(Stored items)
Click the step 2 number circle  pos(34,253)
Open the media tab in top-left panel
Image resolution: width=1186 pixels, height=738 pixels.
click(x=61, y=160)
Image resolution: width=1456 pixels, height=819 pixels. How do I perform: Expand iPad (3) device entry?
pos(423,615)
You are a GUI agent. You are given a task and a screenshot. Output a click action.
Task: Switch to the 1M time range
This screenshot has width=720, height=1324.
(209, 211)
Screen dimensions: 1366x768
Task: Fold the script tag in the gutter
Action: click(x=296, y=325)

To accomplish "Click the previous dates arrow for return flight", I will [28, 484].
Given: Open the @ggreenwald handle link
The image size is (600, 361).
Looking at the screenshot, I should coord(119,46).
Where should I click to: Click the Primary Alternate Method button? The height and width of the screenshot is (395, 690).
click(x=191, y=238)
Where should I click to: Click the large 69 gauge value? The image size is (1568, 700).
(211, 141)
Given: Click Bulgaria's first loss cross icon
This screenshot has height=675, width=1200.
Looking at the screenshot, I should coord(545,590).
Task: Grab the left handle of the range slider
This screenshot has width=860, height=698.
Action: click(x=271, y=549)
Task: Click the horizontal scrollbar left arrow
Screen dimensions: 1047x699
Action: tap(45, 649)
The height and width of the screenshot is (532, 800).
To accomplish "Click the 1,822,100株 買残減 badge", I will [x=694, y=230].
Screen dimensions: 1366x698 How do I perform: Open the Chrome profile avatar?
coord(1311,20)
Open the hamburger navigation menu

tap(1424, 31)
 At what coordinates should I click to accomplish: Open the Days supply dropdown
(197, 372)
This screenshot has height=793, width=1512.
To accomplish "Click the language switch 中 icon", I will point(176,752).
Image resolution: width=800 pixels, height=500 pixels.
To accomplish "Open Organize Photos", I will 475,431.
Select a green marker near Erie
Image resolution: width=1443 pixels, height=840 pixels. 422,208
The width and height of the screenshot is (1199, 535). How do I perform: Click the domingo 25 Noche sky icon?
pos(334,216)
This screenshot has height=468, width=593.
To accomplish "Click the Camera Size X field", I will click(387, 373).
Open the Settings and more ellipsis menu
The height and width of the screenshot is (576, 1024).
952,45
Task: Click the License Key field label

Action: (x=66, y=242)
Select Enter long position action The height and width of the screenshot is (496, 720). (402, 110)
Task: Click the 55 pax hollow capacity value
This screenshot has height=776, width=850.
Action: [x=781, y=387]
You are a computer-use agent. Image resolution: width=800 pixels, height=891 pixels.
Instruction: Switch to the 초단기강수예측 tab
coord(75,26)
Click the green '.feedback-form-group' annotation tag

**Set problem**
Put every line of the stored items above into a JSON list of strings, one string per line. Omit blank lines.

**Final result**
[
  "Click the step 2 number circle  pos(34,253)",
  "Open the media tab in top-left panel",
  "Image resolution: width=1186 pixels, height=738 pixels.",
  "click(x=61, y=160)",
  "Image resolution: width=1456 pixels, height=819 pixels. How do I perform: Expand iPad (3) device entry?",
  "pos(423,615)",
  "You are a GUI agent. You are given a task and a screenshot. Output a click action.",
  "Task: Switch to the 1M time range",
  "This screenshot has width=720, height=1324.",
  "(209, 211)",
  "Screen dimensions: 1366x768",
  "Task: Fold the script tag in the gutter",
  "Action: click(x=296, y=325)",
  "To accomplish \"Click the previous dates arrow for return flight\", I will [28, 484].",
  "Given: Open the @ggreenwald handle link",
  "The image size is (600, 361).",
  "Looking at the screenshot, I should coord(119,46).",
  "Where should I click to: Click the Primary Alternate Method button? The height and width of the screenshot is (395, 690).",
  "click(x=191, y=238)",
  "Where should I click to: Click the large 69 gauge value? The image size is (1568, 700).",
  "(211, 141)",
  "Given: Click Bulgaria's first loss cross icon",
  "This screenshot has height=675, width=1200.",
  "Looking at the screenshot, I should coord(545,590).",
  "Task: Grab the left handle of the range slider",
  "This screenshot has width=860, height=698.",
  "Action: click(x=271, y=549)",
  "Task: Click the horizontal scrollbar left arrow",
  "Screen dimensions: 1047x699",
  "Action: tap(45, 649)",
  "The height and width of the screenshot is (532, 800).",
  "To accomplish \"Click the 1,822,100株 買残減 badge\", I will [x=694, y=230].",
  "Screen dimensions: 1366x698 How do I perform: Open the Chrome profile avatar?",
  "coord(1311,20)",
  "Open the hamburger navigation menu",
  "tap(1424, 31)",
  " At what coordinates should I click to accomplish: Open the Days supply dropdown",
  "(197, 372)",
  "This screenshot has height=793, width=1512.",
  "To accomplish \"Click the language switch 中 icon\", I will point(176,752).",
  "Image resolution: width=800 pixels, height=500 pixels.",
  "To accomplish \"Open Organize Photos\", I will 475,431.",
  "Select a green marker near Erie",
  "Image resolution: width=1443 pixels, height=840 pixels. 422,208",
  "The width and height of the screenshot is (1199, 535). How do I perform: Click the domingo 25 Noche sky icon?",
  "pos(334,216)",
  "This screenshot has height=468, width=593.",
  "To accomplish \"Click the Camera Size X field\", I will click(387, 373).",
  "Open the Settings and more ellipsis menu",
  "The height and width of the screenshot is (576, 1024).",
  "952,45",
  "Task: Click the License Key field label",
  "Action: (x=66, y=242)",
  "Select Enter long position action The height and width of the screenshot is (496, 720). (402, 110)",
  "Task: Click the 55 pax hollow capacity value",
  "This screenshot has height=776, width=850.",
  "Action: [x=781, y=387]",
  "You are a computer-use agent. Image resolution: width=800 pixels, height=891 pixels.",
  "Instruction: Switch to the 초단기강수예측 tab",
  "coord(75,26)",
  "Click the green '.feedback-form-group' annotation tag"
]